Passage
Aging is characterized by a progressive decline in physiological function, driven by intrinsic mechanisms (primary aging) and modifiable factors (secondary aging), ultimately leading to multimorbidity, disability, and mortality. Mitochondrial dysfunction, a major hallmark of aging, plays a central role in the loss of muscle mass and strength observed in frailty and sarcopenia. With age, mitochondrial quality control processes, including biogenesis, mitophagy, and dynamics, become dysregulated, impairing energy metabolism and muscle homeostasis.
Mitochondrial dysfunction correlates with clinical biomarkers of sarcopenia and frailty, such as the decrease in walking speed and muscle strength, making it a therapeutic target for mitohormesis-based strategies aimed at preserving functional capacity. Mitohormetic agents induce reversible mitochondrial stress, triggering adaptive responses that enhance function. Among these interventions, physical exercise, particularly endurance and resistance training (RT), has been reported to be among the most effective, as it may modulate mitochondrial biogenesis, dynamics, and mitophagy through increases in proliferator-activated receptor gamma coactivator 1-alpha (PGC-1α) and mitochondrial transcription factor A (TFAM) expression, mitochondrial deoxyribonucleic acid (mtDNA) copy number, and mitochondrial content. Chronic RT can also elevate fusion and fission markers, potentially as a compensatory mechanism to mitigate mitochondrial damage.
Apart from exercise, mitohormetic compounds such as harmol and piceid are emerging as promising supplements in the aging field. By modulating mitochondrial bioenergetics and dynamics, they may complement lifestyle-based interventions to improve mitochondrial fitness and extend health span.
CRediT authorship contribution statement
Abril Gorgori-Gonzalez: Writing - original draft. Silvana Soto-Rodriguez: Writing - original draft. Eva Tamayo-Torres: Writing - review & editing. Esther Garcia-Dominguez: Writing - review & editing. Vicente Sebastia: Conceptualization. Juan Gambini: Writing - review & editing, Conceptualization. Gloria Olaso-Gonzalez: Writing - review & editing. Maria Carmen Gomez-Cabrera: Writing - review & editing, Writing - original draft, Supervision, Conceptualization.

Apply what you read
• A. Answer these questions from the passage on mitochondrial aging:
(i) Which three mitochondrial quality control processes become dysregulated with age?
(ii) Which two forms of physical exercise are cited as among the most effective?
(iii) Which two mitohormetic compounds are named as promising supplements?
• B. Continue the passage on mitochondrial aging from the point where it stops.
The saved entries after this point are separate material and are not part of the passage on mitochondrial aging.

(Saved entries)
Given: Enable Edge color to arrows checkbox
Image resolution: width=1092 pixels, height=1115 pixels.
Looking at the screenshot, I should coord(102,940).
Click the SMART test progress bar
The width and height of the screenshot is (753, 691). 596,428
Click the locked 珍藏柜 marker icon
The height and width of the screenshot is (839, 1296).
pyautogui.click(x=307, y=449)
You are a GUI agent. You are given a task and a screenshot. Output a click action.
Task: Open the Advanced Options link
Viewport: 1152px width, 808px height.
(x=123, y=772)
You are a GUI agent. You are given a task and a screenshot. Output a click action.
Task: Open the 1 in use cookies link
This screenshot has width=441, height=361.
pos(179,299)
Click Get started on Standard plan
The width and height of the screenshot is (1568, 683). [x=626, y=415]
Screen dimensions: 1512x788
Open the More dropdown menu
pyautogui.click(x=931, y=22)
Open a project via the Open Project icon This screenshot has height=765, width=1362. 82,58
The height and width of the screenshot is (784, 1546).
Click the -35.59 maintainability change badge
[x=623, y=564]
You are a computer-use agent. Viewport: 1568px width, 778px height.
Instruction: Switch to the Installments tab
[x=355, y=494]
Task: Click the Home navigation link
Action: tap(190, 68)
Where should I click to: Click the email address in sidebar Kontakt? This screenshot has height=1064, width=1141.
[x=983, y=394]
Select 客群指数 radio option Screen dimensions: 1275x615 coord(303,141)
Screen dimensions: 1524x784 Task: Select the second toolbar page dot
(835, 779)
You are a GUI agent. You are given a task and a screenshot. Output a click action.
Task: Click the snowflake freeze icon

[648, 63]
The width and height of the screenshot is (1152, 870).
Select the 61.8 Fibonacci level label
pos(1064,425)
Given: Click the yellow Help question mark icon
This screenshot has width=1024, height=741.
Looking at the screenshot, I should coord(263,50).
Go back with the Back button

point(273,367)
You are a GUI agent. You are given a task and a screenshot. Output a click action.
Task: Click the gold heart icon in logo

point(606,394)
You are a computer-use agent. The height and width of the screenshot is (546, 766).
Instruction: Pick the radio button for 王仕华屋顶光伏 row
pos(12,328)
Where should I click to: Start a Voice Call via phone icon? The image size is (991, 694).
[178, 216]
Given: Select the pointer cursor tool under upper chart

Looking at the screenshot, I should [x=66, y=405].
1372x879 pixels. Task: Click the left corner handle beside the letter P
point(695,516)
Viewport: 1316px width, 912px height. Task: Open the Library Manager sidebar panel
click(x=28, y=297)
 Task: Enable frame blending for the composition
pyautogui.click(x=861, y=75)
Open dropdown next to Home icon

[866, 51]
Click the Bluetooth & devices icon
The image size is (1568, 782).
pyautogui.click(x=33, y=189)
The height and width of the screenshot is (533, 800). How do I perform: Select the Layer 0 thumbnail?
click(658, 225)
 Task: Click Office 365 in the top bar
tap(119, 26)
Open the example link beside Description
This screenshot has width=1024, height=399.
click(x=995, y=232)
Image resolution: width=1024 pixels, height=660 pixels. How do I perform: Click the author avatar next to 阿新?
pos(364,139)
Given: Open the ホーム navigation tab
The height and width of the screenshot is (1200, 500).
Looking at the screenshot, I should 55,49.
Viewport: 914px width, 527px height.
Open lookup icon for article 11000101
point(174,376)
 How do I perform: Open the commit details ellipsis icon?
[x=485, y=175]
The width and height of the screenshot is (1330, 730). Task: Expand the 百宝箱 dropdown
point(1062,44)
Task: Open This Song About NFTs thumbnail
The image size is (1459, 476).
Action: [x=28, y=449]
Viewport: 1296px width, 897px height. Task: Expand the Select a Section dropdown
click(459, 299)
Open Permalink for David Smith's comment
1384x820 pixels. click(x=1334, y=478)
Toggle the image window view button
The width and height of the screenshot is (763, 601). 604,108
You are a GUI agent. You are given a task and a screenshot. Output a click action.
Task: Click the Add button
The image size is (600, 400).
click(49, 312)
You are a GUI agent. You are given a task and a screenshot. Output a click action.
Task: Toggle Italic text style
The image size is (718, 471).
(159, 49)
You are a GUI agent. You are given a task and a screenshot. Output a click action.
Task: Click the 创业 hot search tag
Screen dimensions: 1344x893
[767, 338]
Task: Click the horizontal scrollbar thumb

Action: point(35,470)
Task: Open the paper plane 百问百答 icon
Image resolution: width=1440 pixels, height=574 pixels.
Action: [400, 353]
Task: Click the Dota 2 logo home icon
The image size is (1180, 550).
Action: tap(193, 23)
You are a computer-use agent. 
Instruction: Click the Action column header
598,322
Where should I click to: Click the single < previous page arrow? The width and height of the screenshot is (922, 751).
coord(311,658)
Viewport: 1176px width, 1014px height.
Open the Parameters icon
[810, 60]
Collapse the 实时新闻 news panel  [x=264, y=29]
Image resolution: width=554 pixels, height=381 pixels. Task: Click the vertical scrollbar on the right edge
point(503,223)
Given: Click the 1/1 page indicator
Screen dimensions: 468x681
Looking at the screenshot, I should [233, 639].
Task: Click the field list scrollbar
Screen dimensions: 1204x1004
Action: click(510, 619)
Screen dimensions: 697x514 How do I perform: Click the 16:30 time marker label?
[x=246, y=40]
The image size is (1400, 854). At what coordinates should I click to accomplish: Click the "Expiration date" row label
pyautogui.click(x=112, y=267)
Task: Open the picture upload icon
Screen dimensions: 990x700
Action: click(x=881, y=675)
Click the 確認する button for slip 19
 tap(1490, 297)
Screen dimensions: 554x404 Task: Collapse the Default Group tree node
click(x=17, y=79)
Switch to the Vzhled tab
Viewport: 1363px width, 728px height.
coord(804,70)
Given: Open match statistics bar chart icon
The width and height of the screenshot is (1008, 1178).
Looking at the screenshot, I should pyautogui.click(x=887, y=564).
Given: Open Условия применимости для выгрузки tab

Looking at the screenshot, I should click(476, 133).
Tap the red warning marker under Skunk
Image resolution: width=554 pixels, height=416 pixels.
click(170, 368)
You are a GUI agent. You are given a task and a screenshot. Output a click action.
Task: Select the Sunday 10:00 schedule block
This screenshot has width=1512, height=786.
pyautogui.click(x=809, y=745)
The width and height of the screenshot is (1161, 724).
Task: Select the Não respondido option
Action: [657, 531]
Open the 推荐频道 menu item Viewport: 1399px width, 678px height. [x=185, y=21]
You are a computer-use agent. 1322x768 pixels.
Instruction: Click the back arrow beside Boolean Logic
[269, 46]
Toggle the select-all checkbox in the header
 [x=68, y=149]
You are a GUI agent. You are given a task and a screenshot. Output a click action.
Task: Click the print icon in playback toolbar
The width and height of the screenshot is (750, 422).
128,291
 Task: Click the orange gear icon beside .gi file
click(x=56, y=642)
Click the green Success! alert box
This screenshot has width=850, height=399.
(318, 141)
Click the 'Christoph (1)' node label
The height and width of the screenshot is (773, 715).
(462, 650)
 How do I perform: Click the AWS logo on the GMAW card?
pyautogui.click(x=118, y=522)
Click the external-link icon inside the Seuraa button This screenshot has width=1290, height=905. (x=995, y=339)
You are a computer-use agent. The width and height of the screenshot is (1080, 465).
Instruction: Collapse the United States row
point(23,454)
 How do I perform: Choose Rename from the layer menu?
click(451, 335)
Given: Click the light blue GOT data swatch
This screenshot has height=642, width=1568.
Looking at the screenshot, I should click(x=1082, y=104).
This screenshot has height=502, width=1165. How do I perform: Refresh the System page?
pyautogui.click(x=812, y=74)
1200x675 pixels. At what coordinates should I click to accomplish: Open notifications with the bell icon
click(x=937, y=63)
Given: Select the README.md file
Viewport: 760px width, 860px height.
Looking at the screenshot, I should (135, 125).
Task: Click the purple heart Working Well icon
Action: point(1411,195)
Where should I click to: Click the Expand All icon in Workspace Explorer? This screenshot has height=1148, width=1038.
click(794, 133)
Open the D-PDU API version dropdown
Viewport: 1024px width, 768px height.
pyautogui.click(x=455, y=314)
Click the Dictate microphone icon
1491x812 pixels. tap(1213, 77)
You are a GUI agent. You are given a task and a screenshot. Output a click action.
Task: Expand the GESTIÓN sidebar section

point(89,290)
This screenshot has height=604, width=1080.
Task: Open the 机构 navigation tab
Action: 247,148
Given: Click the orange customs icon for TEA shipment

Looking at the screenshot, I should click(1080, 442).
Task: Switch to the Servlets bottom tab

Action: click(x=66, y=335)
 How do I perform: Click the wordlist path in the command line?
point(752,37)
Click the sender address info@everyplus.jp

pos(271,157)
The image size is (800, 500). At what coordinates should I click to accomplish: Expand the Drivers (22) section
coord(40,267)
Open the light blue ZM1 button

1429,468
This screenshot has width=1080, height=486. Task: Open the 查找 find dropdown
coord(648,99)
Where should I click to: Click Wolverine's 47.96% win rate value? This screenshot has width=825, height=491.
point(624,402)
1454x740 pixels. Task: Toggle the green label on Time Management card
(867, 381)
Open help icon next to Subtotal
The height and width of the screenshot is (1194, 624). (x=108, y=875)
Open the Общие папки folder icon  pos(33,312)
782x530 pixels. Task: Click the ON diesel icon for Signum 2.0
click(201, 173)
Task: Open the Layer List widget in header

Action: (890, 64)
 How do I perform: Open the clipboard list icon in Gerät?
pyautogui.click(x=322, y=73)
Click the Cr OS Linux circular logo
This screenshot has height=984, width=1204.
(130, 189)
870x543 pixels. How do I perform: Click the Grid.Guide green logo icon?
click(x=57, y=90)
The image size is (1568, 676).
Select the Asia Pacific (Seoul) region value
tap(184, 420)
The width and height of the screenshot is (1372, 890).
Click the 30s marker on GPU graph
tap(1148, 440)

Your written answers
• A.
(i) Biogenesis, mitophagy, and dynamics.
(ii) Endurance training and resistance training (RT).
(iii) Harmol and piceid.

• B.
Declaration of competing interest
Maria Carmen Gomez-Cabrera is an editorial member for Sports Medicine and Health Science and was not in the editorial review or the decision to publish this article. Otherwise the authors declare no competing interests. The authors confirm that AI-assisted technology, based on OpenAI's GPT-4 architecture, was used solely to enhance the readability and language of the work in specific paragraphs in the manuscript. This technology was not employed to replace tasks such as generating scientific insights, analyzing and interpreting data, or drawing scientific conclusions. After using this tool/service, the authors reviewed and edited the content as needed and take full responsibility for the content of the publication.
Acknowledgements
This work was supported by the following grants: Instituto de Salud Carlos III CB16/10/00435 (CIBERFES); (PID2022-142470OB-I00) from the Spanish Ministry of Innovation and Science; PROMETEO (CIPROM/2022/56) de "Consellería de Educación, Universidades, y Empleo de la Generalitat Valenciana"; EU Funded H2020- DIABFRAIL-LATAM (Ref: 825546); Red EXERNET-RED DE EJERCICIO FISICO Y SALUD (RED2022-134800-T) Agencia Estatal de Investigacion (Ministerio de Ciencias e Innovación). Part of the equipment used in this work has been funded by Generalitat Valenciana and co-financed with FEDER funds (OP FEDER of Comunitat Valenciana 2014-2020). A.G-G (FPU22/02539) and S.S-R (PREP2022-000563) received a predoctoral grant financed by the Spanish Ministry of Universities.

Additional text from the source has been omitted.